- EXERCISE INSTRUCTIONS: Nothing but the lines from the start of the records through the line that contains "This screenshot has width=756, height=369." is to be copied, and each is to be copied exactly.

(Stored data entries)
══════

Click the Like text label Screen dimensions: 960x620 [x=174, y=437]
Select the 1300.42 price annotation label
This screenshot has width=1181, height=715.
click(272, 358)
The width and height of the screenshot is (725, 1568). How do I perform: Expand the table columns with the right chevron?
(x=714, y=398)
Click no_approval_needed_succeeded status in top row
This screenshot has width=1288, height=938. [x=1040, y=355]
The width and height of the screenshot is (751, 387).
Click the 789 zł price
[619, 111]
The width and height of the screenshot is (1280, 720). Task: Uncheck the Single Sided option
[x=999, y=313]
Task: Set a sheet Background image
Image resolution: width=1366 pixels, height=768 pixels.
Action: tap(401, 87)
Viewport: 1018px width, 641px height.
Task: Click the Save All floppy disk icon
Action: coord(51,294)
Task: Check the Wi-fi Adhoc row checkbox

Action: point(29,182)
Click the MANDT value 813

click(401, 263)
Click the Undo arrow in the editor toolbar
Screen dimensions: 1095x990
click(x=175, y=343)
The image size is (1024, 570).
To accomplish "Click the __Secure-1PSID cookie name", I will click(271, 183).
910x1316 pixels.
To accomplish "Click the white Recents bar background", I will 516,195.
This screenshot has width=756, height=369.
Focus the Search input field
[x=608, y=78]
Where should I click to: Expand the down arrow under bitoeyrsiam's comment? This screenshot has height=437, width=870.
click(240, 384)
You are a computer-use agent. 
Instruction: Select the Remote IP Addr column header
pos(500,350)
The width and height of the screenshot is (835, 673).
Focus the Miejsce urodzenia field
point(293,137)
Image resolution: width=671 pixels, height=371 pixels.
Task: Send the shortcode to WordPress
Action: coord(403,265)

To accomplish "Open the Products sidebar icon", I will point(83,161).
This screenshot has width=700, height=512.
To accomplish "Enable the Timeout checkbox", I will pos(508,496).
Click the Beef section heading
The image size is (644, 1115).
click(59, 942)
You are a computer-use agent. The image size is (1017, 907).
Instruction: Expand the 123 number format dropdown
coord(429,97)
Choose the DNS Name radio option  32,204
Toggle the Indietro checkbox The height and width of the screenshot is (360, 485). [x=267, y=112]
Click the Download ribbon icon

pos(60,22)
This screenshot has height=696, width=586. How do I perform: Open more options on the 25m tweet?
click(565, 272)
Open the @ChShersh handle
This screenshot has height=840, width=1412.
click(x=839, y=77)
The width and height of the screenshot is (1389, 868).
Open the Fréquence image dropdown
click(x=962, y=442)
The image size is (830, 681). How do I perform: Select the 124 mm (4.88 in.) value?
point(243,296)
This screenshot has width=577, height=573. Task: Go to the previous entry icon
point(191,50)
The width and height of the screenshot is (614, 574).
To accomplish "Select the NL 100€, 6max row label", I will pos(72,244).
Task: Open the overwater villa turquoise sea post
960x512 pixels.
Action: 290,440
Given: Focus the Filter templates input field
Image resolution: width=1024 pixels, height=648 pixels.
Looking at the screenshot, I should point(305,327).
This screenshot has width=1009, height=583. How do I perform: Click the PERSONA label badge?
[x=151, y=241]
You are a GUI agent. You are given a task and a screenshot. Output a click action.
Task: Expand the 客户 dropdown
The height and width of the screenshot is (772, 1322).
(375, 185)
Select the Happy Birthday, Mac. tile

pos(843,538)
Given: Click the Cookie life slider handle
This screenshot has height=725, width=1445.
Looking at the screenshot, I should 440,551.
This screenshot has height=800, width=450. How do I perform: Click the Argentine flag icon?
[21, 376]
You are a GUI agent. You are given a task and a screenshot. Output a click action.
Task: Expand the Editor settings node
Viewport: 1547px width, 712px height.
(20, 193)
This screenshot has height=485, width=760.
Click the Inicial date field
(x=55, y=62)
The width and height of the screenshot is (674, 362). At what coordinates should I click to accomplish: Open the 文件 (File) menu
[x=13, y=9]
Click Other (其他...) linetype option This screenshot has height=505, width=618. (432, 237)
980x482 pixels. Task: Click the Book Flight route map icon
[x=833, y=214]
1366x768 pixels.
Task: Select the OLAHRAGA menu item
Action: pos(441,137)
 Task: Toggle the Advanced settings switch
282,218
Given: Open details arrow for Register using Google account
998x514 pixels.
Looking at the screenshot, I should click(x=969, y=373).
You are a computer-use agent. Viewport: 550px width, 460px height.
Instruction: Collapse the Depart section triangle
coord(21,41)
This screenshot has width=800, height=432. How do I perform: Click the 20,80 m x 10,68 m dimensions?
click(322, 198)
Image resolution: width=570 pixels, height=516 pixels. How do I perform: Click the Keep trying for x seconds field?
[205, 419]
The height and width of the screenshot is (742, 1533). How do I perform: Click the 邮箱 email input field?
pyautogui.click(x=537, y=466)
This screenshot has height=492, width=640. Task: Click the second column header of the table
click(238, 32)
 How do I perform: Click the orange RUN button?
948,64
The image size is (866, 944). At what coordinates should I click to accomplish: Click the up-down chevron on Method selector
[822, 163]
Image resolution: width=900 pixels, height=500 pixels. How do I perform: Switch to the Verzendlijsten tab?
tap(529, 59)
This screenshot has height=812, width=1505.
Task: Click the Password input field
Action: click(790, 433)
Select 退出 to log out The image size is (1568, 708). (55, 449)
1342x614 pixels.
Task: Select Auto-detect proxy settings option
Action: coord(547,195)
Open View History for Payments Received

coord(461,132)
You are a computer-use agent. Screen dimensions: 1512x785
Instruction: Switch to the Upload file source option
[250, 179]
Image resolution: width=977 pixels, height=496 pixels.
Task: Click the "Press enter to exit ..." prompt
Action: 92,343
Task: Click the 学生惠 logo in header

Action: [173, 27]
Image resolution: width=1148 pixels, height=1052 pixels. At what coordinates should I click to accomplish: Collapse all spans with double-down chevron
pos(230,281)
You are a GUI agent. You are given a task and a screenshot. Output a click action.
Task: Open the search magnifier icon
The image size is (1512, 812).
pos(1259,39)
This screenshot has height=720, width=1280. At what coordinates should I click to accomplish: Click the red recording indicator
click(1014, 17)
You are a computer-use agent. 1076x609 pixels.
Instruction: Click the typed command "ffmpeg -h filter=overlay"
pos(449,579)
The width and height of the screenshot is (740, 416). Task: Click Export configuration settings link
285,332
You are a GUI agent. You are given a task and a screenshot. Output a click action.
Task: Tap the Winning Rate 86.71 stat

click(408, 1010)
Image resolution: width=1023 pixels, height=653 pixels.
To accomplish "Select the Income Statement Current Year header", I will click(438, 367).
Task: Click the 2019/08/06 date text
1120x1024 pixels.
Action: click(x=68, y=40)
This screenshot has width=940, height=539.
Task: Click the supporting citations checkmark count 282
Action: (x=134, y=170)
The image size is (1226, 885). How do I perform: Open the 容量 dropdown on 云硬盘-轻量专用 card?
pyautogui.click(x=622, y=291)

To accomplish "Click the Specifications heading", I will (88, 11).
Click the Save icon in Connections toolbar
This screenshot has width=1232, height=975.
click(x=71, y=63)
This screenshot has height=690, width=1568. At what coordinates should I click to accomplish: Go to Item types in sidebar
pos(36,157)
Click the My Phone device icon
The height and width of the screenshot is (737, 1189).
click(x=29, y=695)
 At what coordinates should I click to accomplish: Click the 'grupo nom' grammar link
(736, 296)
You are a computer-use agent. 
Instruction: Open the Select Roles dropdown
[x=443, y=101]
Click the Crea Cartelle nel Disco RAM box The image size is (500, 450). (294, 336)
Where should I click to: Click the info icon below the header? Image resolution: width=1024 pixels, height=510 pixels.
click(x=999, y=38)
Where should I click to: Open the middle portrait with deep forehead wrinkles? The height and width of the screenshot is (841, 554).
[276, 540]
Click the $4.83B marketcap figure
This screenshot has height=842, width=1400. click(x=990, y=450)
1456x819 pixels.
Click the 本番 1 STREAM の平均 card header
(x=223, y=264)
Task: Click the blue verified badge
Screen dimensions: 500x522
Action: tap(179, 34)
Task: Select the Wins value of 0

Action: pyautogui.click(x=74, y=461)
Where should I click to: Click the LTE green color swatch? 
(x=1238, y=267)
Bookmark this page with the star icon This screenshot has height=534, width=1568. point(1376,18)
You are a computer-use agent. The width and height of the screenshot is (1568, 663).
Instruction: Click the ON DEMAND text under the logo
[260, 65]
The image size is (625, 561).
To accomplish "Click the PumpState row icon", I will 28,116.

══════

- ANSWER SECTION:
Click the Like text label Screen dimensions: 960x620 [x=174, y=437]
Select the 1300.42 price annotation label
This screenshot has width=1181, height=715.
click(272, 358)
The width and height of the screenshot is (725, 1568). How do I perform: Expand the table columns with the right chevron?
(x=714, y=398)
Click no_approval_needed_succeeded status in top row
This screenshot has width=1288, height=938. [x=1040, y=355]
The width and height of the screenshot is (751, 387).
Click the 789 zł price
[619, 111]
The width and height of the screenshot is (1280, 720). Task: Uncheck the Single Sided option
[x=999, y=313]
Task: Set a sheet Background image
Image resolution: width=1366 pixels, height=768 pixels.
Action: tap(401, 87)
Viewport: 1018px width, 641px height.
Task: Click the Save All floppy disk icon
Action: coord(51,294)
Task: Check the Wi-fi Adhoc row checkbox

Action: point(29,182)
Click the MANDT value 813

click(401, 263)
Click the Undo arrow in the editor toolbar
Screen dimensions: 1095x990
click(x=175, y=343)
The image size is (1024, 570).
To accomplish "Click the __Secure-1PSID cookie name", I will click(271, 183).
910x1316 pixels.
To accomplish "Click the white Recents bar background", I will 516,195.
This screenshot has width=756, height=369.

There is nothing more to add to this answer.